Here is a list of the biggest differences in culture between China and America:
1. Public restrooms are typically holes in the ground. And you have to supply your own toilet paper, which is sold in small packages, much like tissues. And usually you are not supposed to flush the paper, but instead throw it into a trash can.
2. Pedestrians DO NOT have the right of way – even if you are in the crosswalk and the light says you may go. And cars who are making right hand turns do not look both ways and will not watch for you in the cross walk. The lights here count down until they change, so when a car is at a red light, and the countdown is at about 4 seconds until the light will turn green, the car just goes.
3. There is a high respect for others when interacting, even in simple exchanges like at a cashier. If someone gives you something with both hands, you must take it from them with both hands, like money for example.
4. Every single animal, and every single part of every single animal, is eaten.
I think the most surprising thing about the students is how well behaved they are. When there is a class of 55 twelve year-olds, I would think it would be a catastrophe every day. But students are respectful, mostly, and seem to be eager to learn. I have a couple trouble classes in Guoliyuan, with students who constantly talk over one another, but this is a challenge I knew I would face. Mostly I try to embarrass the bad students. I make them stand up in class and give answers in English, and won’t let them sit down until they get it right. This actually only works some of the time. Other times I will go and stand directly next to the student who is talking. But I’ve only had to do this a few times, and I am greatly appreciative that the students are so happy to have me there.
And speaking of being happy to have me there, I love all the love I’m getting from them. When I get to school, students rush to say hi, and now that I’ve had each class at least once, they will greet me by name. They give me presents, want me to sign my name in their English books, want me to draw them pictures, some have even asked to touch my hair, or ask me about my eye color. At times I feel like a circus freak, but they are all so sweet and innocent, eyes wide and so curious, all I want to do is talk to them, and help them learn as much as I can.
━━━━━━━━
Prompt A:
Count the lines of the entries that contain the string "pixels", and give only the number.
The text and the entries have nothing to do with each other.

[Word and element location records]
━━━━━━━━
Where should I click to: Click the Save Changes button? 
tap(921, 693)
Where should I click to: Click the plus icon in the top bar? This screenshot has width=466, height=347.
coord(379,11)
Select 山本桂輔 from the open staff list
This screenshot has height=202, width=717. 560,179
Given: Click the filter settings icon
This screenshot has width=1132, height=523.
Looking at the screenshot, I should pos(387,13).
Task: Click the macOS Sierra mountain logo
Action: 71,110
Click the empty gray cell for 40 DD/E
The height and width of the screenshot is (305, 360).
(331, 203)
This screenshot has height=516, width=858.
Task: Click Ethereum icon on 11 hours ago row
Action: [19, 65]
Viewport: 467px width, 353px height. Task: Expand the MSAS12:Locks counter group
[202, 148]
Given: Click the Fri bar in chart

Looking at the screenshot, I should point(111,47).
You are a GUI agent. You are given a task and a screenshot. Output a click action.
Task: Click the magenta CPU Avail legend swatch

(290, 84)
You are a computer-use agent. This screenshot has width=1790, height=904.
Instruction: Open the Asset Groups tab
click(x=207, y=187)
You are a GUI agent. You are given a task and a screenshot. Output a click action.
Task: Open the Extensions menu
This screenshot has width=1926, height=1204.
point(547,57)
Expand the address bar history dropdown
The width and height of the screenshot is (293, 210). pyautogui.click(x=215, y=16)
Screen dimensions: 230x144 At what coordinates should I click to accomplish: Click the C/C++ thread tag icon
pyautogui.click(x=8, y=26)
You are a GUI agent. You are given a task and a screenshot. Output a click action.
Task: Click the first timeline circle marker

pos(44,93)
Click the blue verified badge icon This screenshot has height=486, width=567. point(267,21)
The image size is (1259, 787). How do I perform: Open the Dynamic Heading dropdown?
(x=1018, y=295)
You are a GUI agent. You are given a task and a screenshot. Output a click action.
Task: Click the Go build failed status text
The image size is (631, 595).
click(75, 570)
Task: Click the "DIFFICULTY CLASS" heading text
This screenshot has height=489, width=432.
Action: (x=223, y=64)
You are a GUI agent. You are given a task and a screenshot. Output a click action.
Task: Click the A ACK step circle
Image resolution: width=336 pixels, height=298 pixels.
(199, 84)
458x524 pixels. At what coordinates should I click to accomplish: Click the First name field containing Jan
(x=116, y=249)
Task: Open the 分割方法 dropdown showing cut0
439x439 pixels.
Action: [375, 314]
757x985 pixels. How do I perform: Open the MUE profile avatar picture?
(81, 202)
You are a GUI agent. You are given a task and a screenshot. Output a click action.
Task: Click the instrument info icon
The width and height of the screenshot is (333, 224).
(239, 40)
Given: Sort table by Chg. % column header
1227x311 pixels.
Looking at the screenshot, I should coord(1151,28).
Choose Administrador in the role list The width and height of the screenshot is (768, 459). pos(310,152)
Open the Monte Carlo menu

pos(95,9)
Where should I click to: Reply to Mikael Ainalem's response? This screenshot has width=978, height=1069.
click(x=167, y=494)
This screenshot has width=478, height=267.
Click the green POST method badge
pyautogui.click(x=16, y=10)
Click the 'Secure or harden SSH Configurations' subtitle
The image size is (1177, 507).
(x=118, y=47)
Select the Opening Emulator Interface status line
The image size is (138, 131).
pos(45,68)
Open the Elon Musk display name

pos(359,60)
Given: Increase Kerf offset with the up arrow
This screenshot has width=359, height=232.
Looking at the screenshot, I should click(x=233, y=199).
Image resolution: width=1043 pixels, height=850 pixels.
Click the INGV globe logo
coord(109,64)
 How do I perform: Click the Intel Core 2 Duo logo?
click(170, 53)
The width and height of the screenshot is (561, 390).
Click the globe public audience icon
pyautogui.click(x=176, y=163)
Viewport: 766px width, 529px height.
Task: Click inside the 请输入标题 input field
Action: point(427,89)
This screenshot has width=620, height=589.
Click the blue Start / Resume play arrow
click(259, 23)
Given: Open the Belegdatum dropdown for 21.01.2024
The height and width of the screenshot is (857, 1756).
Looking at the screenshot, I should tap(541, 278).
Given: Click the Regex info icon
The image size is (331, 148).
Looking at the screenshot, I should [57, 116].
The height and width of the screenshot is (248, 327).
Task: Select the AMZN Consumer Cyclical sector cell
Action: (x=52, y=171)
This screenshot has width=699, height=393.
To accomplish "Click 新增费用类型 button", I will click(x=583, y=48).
━━━━━━━━
Prompt B:
Reproduce a portion of the account of life and teaching in China: begin at the words "Here is a list" and stop after "a trash can.".

Answer A:
6

Answer B:
Here is a list of the biggest differences in culture between China and America:
1. Public restrooms are typically holes in the ground. And you have to supply your own toilet paper, which is sold in small packages, much like tissues. And usually you are not supposed to flush the paper, but instead throw it into a trash can.